Objects and figures appear in his paintings and graphics emphatically lush, self-satisfied swollen, resting in a sleepy rest - this magical trance at times resembles a magical atmosphere drawn from the stories of Borges and the novels of Marquez. Despite the fact that Fernando most often turns to genre portraits, the theme of crime and military conflicts also appears in his work. The soft humor characteristic of his art is sometimes replaced by satire - anti-clerical or social. And in no other topic do Botero show voluminous forms as aggressively as in nude female images; it is they who evoke the strongest feelings in the viewer: from rejection to admiration.

Gradually, the artist gains popularity, including outside the homeland. The Museum of Modern Art in New York acquires the first painting by a Colombian. It was the painting "Mona Lisa at 12". In Washington and New York, several personal exhibitions of Botero are held with great success. He creates in different countries of the world: in Paris he paints large canvases, spends summers in Tuscany with his sons and grandchildren, creates huge sculptures, works in watercolor and ink on the Cote d'Azur, in New York he is fond of monumental painting and pastel...

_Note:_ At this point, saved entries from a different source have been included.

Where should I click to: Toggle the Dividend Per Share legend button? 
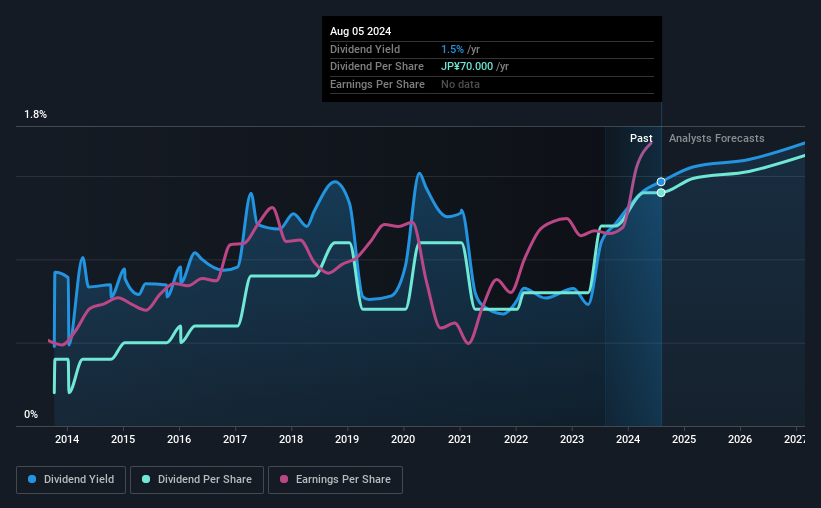[x=197, y=480]
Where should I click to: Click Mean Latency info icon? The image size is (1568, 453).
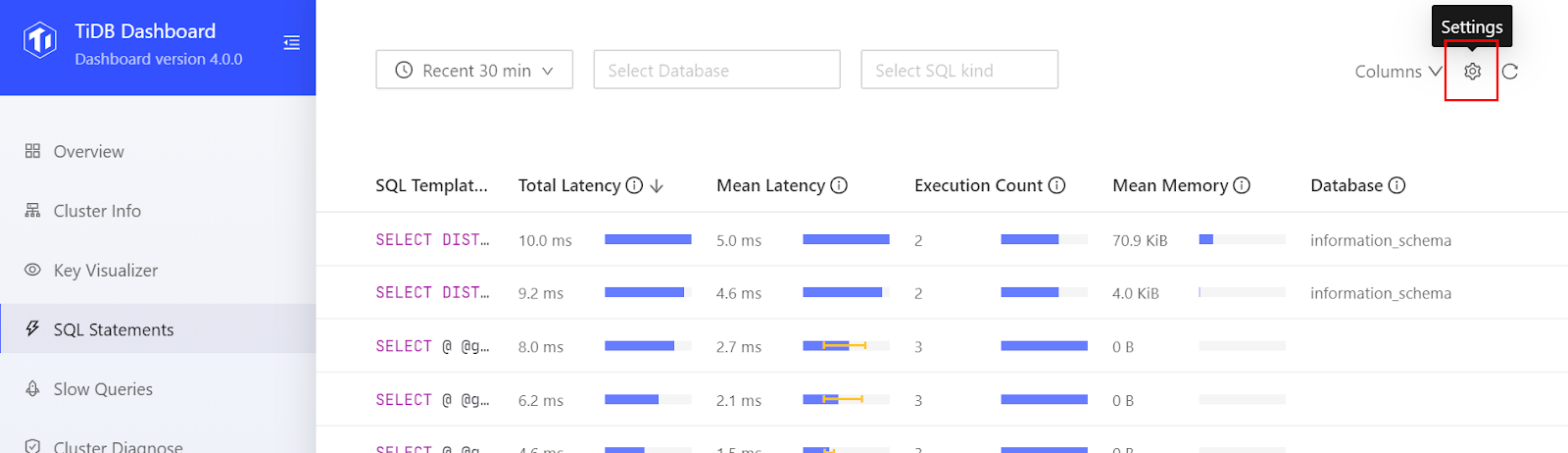click(839, 185)
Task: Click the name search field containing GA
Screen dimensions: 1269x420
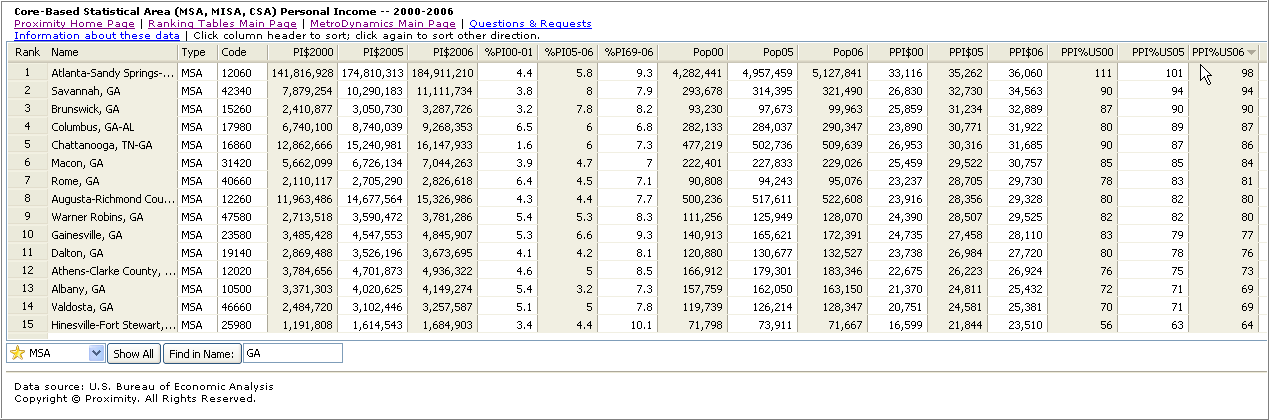Action: (x=291, y=353)
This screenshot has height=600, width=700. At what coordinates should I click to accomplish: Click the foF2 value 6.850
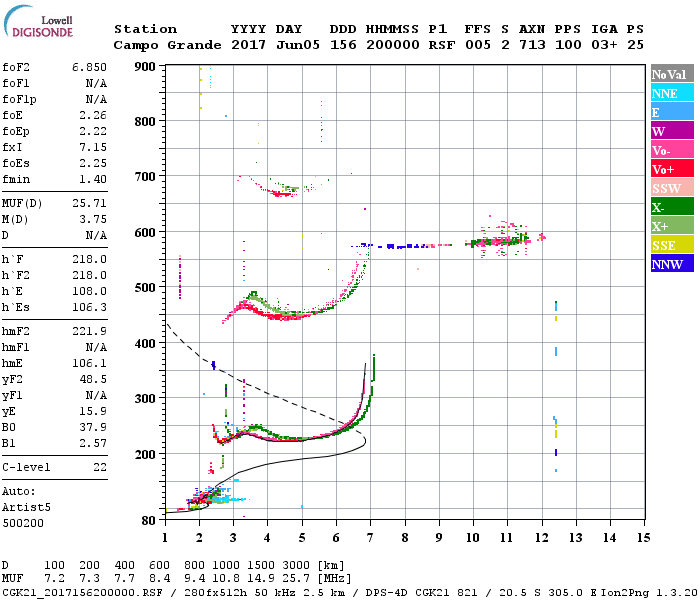89,66
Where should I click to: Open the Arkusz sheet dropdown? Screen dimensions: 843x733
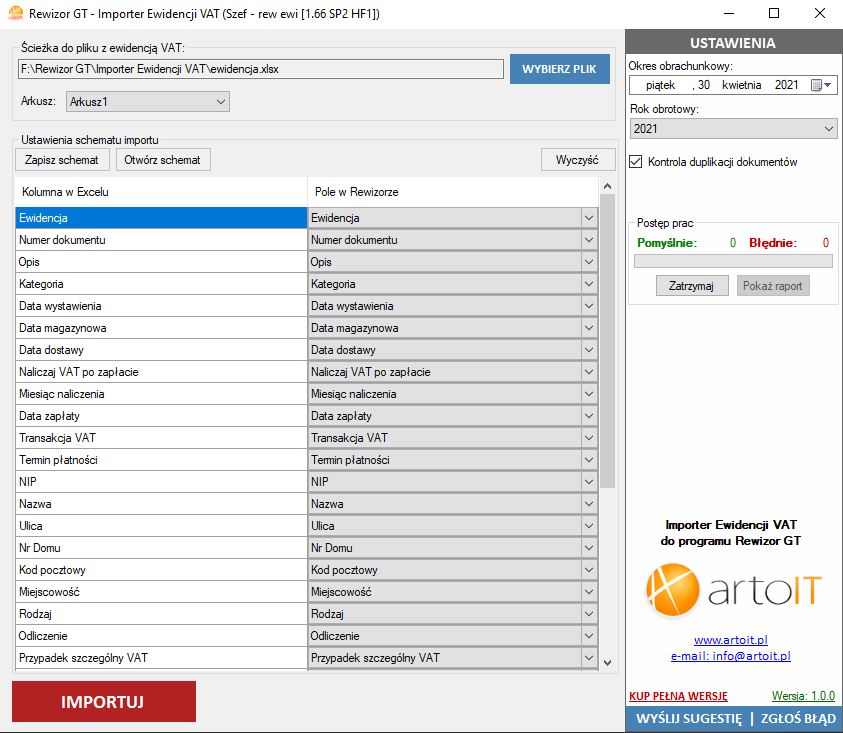click(x=221, y=102)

The artist would have turned out to be much less famous if, in 1992, Jacques Chirac, then the mayor of Paris, had not been chosen as the main figure in an exclusive exhibition on the Champs Elysees, the Colombian Fernando Botero. No other painter has ever received such an honor (unless, of course, he was of French origin). Since then, various cities around the world have been inviting Fernando to give greater scope and color to their celebrations with the help of his works. At the same time, the artist achieves, so to speak, "fullness of style." His paintings are listed as one of the most expensive in the world. For example, "Breakfast on the Grass" - a paraphrase of the famous painting of the same name by the founder of impressionism, written by Fernando in 1969 - was sold at Sotheby's for $1 million.

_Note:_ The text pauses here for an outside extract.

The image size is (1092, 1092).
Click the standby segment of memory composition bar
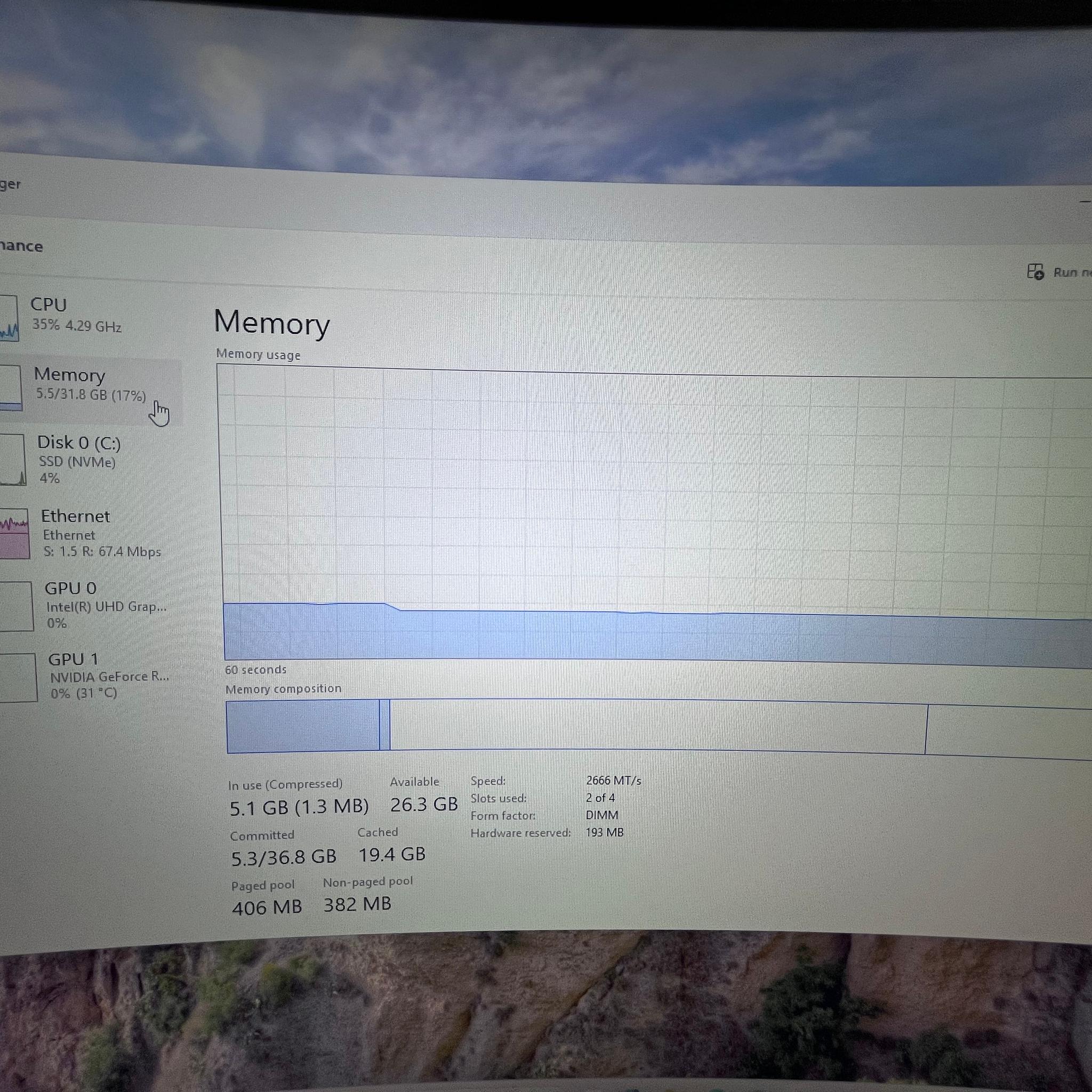tap(658, 727)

The creative heritage of Botero is huge - almost 3 thousand paintings and more than 200 sculptures, as well as countless drawings and watercolors. At the same time, the Colombian giant is by no means an art merchant, who only puts price tags on his works. Against! The generosity of the artist is legendary. For example, he donated a collection of paintings estimated at $60 million to the Museum of Fine Arts of Bogota. The artist donated 18 sculptures and almost a hundred paintings to his native city, which formed the basis of the exposition of the Arts Square. Not without reason, according to the Semana magazine, influential in Colombia, Fernando Botero also entered the top ten most popular personalities. The artist also found a gift for the Slavic soul - "Still Life with Watermelon" (1976-1977) he presented to the St. Petersburg Hermitage, where the painting is shown in the Hall of European and American Art of the 20th century.

Who knows, maybe the spiritual generosity of the artist determined his creative style, a special attitude to art, where the world is presented in all contentment, excess of strength and splendor, flourishing and enthusiastic.